For safety, all shock treatments should be added at dusk or night, as the sun’s ultraviolet rays rapidly degrade chlorine, rendering the treatment ineffective before it can fully act. Always wear protective gear, including gloves and eye protection, and never mix different types of chlorine or other chemicals, as this can release dangerous gases. After mixing the calculated dosage of shock in a bucket of pool water, pour it slowly around the pool perimeter while the pump is running to ensure even distribution. The filtration system must be run continuously for at least 24 hours to circulate the concentrated chlorine and remove the dead algae particles.
Clearing the Dead Algae and Restoring Water Clarity
The concentrated shock treatment successfully kills the algae, which is indicated by the water color changing from green to a cloudy gray or white color. This cloudiness is composed of millions of fine, dead algae spores and other oxidized organic matter that must now be removed from the water. Continuous filtration is necessary during this phase, and the filter needs to be monitored closely because the heavy load of dead spores will quickly clog it. This means backwashing a sand or D.E. filter, or cleaning a cartridge filter, much more frequently than normal, sometimes every few hours, to maintain efficient flow.

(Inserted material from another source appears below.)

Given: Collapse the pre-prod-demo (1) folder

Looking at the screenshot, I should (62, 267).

For heavy infestations, where a thick layer of dead material has settled on the bottom, the pool should be vacuumed to waste. Vacuuming to waste bypasses the filter entirely, sending the debris-filled water directly out of the pool, preventing the filter from becoming overwhelmed and immediately reducing the particle load. This process will lower the pool’s water level, which will need to be refilled after the vacuuming is complete.

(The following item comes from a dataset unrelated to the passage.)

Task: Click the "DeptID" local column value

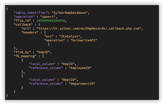Action: 69,80
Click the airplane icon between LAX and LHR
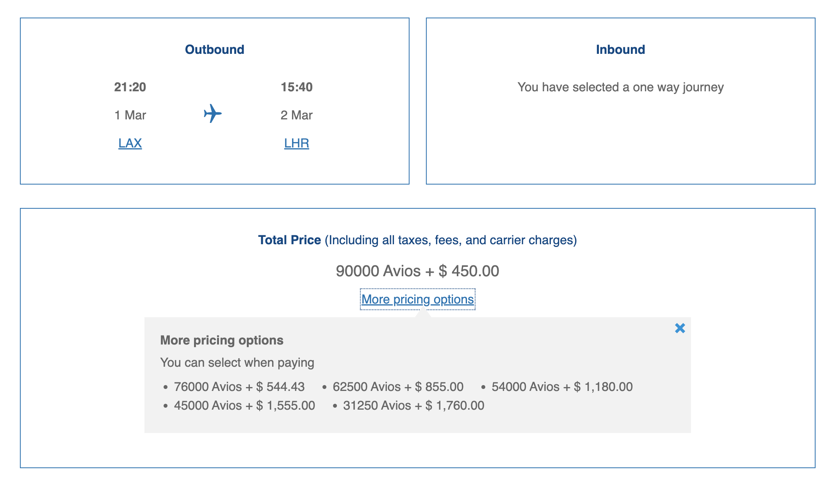Screen dimensions: 830x483 click(212, 114)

Chemical aids can be used to speed up the clearing process. A pool clarifier works by binding the minuscule dead spores into slightly larger clumps that the existing filter system can more easily capture. A flocculant, or floc, works differently by binding the particles into much heavier masses that sink rapidly to the pool floor. Flocculants require the filter to be turned off for several hours to allow the debris to settle, and the resulting debris must then be vacuumed to waste, making it a more labor-intensive but faster solution for severely cloudy water.

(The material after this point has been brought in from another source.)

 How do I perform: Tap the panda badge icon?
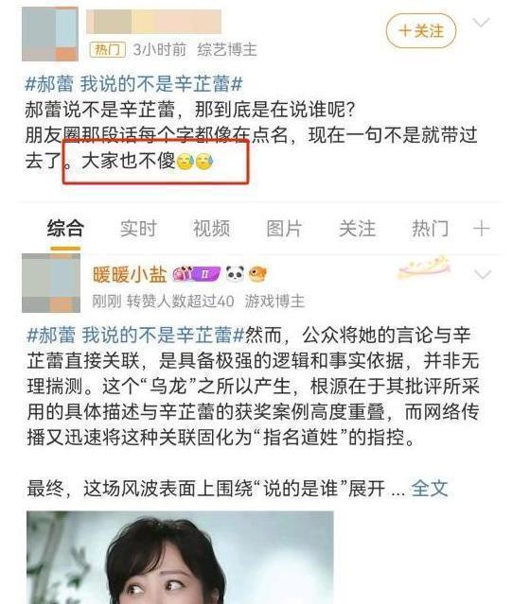click(x=235, y=274)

Maintaining Chemistry to Prevent Recurrence
Once the pool is clear, the focus shifts to maintaining an environment that is inhospitable to new algae growth. Consistent sanitizer levels are the most effective defense against recurrence, meaning the free chlorine level should be maintained between 1.0 and 3.0 ppm at all times. This level ensures that any incoming spores are neutralized before they can begin to multiply. Regular testing, ideally daily or every other day, is important to catch any drops in chlorine before an issue develops.
Adequate circulation is equally important, as algae thrives in stagnant water and on surfaces with poor flow. Running the filtration system for a sufficient duration each day, typically eight to twelve hours, ensures that the water is turned over and properly sanitized. Preventive algaecides can also be incorporated into the routine to provide an additional layer of protection. These products, often polymer-based, work by inhibiting algae growth and are intended for prevention, not for killing an existing bloom.